Yes prices aren’t random either but thing is whatever pattern you believe you have identified, it WILL fail at times. And when that day comes, you lose a lot of money.
That’s why you must not decide by patterns but only ever by the fixed price forecast you can get from your provider when the energy stock exchange has fixed it for the next day.
That’s reliable and soon enough for about any ‘moveable’ consumption.
Use the Tibber or the Entso-E binding to get next day prices by 1300 today, and you’re safe.
Note that’s sufficient to make optimum consumption decisions the next day.
You can not forecast if it’s cheaper in 3 days than in 2 or tomorrow so some decisions you cannot base on that like which day to charge your EV.
The best indication for that would be weather forecast but weather forecasts >1 day are so unreliable that you should not rely on those.
Plus there’s non-weather factors to impact the price like vacation, day of week, plus speculation on the energy stock exchange.
Again, don’t bother trying.
Yeah I wouldn’t “predict” how the price look like 2-3 days from now, and I know tomorrow’s price by 13.00 each day. I think my intention when I started discussion here is how to decide on cheap/normal/expensive hours when I know the price tomorrow.
One easy solution is to set some hard thresholds, however as el price are volatile and hence I need to adjust those threshold frequently. So what I plan to do is to look at past week’s price and use statistics for find optimal threshold.
Again, no. Don’t mess with historic prices as reference. Only ever get next day prices using the Entso-E binding.
Then you can compute the cheapest hours and move your moveable consumption there.
It is only about moving within a day (not across days).
You need not determine cheap/expensive in absolute terms, only relative compared to the other hours of the same day. So all you need to do is sort next day hours by price when you get them.
Do you mean that you want to compare tomorrow’s day ahead prices to the past couple of days to concluded if tomorrow’s prices are “cheap”, “normal” or “expensive”?
I’ve been doing spot price optimizations for house heating, heating domestic hot water, charging an electric vehicle, washing dishes and washing laundry for two years now.

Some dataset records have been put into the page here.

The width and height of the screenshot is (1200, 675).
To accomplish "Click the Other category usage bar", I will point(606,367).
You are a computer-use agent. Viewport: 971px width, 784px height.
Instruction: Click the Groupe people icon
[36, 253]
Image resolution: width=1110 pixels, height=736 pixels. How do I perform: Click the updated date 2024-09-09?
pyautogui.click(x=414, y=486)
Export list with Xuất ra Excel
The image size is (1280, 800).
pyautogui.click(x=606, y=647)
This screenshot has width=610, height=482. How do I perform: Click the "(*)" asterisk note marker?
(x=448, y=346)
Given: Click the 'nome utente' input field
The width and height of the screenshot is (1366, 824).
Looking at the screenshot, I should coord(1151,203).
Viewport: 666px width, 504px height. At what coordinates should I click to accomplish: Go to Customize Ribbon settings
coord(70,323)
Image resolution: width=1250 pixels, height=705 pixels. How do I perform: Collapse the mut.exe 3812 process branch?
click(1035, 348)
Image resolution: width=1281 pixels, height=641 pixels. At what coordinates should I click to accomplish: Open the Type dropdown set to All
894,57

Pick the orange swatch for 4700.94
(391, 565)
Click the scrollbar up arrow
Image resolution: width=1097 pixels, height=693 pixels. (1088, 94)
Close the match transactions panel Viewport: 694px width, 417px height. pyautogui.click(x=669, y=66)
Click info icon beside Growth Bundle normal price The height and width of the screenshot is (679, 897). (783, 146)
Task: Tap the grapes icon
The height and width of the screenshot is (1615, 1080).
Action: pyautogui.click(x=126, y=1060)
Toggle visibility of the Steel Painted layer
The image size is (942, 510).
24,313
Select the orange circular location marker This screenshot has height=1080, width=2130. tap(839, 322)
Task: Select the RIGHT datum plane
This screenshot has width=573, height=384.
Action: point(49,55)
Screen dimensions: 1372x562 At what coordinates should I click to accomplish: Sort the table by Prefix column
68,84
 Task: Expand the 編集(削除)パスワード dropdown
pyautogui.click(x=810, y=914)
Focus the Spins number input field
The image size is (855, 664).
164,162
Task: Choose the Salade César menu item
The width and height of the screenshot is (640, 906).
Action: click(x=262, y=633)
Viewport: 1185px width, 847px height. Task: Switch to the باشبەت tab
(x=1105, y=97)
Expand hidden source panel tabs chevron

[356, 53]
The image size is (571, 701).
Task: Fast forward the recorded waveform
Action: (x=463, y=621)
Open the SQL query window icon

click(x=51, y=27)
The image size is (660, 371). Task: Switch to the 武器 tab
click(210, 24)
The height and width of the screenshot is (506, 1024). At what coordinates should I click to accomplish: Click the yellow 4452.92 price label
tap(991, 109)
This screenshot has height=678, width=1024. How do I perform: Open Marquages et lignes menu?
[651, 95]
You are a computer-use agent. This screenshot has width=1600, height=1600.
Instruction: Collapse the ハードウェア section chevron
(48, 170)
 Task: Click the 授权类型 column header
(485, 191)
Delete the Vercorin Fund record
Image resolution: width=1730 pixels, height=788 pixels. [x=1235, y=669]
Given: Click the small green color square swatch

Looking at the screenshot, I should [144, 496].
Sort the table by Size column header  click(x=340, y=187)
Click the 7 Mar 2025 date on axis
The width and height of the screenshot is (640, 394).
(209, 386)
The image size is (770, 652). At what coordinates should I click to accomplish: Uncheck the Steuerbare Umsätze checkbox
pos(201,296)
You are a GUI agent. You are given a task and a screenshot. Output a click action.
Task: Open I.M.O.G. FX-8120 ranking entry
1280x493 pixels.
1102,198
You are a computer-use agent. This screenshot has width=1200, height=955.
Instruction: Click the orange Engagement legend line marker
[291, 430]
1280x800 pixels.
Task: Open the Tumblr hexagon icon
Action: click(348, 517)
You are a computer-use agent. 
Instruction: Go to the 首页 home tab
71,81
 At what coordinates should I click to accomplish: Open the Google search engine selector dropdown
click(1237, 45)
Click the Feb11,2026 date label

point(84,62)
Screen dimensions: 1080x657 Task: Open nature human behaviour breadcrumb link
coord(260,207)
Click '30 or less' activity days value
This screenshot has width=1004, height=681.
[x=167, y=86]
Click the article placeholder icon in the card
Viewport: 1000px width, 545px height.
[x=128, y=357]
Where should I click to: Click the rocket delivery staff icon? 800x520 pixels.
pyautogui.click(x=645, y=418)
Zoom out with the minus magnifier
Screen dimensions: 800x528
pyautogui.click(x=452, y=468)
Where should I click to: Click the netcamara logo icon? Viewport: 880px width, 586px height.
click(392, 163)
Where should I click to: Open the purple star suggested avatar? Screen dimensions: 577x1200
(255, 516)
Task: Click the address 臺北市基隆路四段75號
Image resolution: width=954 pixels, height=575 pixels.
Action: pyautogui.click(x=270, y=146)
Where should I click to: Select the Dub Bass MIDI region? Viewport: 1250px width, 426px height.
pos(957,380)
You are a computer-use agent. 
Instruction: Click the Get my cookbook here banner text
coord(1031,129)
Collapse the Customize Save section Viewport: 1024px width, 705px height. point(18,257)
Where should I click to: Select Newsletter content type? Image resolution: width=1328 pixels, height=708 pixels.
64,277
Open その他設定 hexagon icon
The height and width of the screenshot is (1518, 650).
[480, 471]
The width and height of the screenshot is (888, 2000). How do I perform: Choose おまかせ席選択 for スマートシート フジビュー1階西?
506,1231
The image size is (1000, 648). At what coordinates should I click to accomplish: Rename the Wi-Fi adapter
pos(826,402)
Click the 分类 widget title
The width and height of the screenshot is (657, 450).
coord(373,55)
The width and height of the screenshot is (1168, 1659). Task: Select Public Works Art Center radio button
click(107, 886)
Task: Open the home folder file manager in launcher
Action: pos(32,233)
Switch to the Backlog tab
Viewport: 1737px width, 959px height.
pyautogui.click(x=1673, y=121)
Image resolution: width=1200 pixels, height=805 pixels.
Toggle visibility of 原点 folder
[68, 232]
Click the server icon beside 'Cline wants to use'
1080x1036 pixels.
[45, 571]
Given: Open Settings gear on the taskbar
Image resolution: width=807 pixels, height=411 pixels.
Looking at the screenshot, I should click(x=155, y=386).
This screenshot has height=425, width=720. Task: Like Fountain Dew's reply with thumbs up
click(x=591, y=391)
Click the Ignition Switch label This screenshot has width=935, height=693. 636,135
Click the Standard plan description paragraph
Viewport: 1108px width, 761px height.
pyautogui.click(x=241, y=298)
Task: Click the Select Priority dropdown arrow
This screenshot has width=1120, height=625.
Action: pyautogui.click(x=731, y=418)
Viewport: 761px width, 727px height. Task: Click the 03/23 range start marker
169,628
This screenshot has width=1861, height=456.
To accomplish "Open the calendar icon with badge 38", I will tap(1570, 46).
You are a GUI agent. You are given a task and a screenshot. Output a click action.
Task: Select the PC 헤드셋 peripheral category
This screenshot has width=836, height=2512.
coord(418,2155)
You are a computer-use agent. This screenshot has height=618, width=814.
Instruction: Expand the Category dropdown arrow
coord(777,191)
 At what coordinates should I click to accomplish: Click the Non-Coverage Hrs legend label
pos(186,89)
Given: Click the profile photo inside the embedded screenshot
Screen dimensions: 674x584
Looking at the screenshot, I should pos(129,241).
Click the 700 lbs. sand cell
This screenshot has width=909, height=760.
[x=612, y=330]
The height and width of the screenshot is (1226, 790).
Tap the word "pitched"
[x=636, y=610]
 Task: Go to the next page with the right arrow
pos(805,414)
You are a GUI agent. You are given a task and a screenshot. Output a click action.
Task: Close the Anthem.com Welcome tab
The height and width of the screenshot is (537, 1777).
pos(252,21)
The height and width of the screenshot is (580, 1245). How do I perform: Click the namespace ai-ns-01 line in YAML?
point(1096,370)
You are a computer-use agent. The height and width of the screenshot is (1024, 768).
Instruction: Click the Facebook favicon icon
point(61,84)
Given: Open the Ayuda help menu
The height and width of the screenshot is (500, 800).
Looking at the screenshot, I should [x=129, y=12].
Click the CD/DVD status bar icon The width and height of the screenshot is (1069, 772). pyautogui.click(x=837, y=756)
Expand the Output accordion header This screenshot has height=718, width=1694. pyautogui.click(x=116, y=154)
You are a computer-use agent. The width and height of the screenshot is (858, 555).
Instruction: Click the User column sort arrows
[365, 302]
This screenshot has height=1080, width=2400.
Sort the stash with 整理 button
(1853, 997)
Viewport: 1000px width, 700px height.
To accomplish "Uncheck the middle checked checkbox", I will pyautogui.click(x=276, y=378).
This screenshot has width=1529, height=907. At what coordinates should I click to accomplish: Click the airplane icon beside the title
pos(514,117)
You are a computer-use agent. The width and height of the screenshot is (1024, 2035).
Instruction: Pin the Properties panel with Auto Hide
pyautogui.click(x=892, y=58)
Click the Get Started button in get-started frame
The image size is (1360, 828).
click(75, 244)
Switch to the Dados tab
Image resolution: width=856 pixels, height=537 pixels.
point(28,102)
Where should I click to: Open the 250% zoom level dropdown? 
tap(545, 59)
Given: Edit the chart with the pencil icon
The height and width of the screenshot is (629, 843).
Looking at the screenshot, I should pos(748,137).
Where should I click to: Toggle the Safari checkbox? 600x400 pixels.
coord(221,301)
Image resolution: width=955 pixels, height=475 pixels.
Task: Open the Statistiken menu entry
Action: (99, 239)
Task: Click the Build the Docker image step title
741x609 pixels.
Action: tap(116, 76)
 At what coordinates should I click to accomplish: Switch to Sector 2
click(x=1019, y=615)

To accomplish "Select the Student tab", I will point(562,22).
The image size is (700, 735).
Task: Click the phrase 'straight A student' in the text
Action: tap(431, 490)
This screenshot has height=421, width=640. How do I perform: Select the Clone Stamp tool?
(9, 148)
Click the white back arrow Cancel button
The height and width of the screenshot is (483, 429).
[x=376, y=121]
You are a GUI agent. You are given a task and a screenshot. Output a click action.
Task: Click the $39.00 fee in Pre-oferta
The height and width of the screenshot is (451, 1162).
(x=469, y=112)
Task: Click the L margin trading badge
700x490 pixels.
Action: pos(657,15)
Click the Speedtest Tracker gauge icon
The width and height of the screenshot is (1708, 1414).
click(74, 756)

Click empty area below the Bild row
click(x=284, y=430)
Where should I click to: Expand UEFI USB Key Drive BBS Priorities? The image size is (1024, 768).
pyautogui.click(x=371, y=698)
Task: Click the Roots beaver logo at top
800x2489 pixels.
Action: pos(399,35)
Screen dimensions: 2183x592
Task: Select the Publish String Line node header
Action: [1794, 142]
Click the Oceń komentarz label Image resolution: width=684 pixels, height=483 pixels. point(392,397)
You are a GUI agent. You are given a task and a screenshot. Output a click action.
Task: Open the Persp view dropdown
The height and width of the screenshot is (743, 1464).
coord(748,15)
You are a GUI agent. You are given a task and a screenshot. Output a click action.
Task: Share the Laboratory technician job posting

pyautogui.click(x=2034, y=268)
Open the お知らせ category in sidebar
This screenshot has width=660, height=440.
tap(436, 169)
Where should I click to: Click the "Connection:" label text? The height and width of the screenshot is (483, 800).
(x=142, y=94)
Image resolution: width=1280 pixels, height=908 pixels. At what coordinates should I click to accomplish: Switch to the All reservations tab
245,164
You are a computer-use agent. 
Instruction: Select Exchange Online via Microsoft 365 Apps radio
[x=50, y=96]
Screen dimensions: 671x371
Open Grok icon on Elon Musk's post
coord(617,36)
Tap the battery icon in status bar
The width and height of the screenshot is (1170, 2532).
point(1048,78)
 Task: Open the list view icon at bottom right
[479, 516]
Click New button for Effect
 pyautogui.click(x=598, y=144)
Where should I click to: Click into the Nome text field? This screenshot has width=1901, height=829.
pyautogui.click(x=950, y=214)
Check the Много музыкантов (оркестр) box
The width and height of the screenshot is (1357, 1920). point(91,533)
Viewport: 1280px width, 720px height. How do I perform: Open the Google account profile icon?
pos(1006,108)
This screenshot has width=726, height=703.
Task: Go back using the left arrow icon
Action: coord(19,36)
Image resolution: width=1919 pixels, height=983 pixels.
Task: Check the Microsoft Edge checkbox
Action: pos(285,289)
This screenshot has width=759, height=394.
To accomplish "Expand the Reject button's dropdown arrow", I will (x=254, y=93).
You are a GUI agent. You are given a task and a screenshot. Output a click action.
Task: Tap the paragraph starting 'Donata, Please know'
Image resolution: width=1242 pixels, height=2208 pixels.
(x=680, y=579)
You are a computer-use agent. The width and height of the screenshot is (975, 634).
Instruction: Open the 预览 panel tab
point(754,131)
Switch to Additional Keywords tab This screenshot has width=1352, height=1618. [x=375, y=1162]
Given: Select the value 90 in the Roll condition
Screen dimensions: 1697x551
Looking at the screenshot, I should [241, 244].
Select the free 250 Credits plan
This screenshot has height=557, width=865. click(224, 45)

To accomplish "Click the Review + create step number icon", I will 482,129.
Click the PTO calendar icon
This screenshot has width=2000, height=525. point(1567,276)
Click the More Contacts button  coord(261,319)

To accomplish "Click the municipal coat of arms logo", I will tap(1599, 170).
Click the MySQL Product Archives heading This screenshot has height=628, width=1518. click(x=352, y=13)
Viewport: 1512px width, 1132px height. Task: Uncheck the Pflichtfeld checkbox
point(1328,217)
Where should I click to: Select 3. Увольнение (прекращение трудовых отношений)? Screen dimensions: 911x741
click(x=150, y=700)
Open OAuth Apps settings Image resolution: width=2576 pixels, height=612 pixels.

Based on my experience during these 2 years, the relation of tomorrow’s prices to the past N days is completely irrelevantti, the only thing that matter is how tomorrow’s prices relate to the future.
There are some loads that I don’t necessarily need to do tomorrow, if the day after that is likely to be cheaper than tomorrow. In Finland the spot prices have a huge correlstion to the wind power but luckily there is a wind power prediction available for the week ahead [1].
If I see from the wind power forecast that there is going to be a huge peak in the amount of wind power production, I might sometimes postpone something compared to what my automation scripts have calculated. But that is tinkering with decimals, in the big picture it’s quite irrelevant - I can easily achieve a -25% discount compared to the monthly market average during the winters and up to -50% discount during the summer.
Oh, forgot to mentioned that the markets have also price futures which are traded. This prices are the best available market guestimate how the prices are gonna look like in the months to come.
Divide by 10 to convert EUR/MWh to c/kWh and multiple with your local VAT.
I believe these are the correct futures, I usually follow them from my power dealer’s mobile app.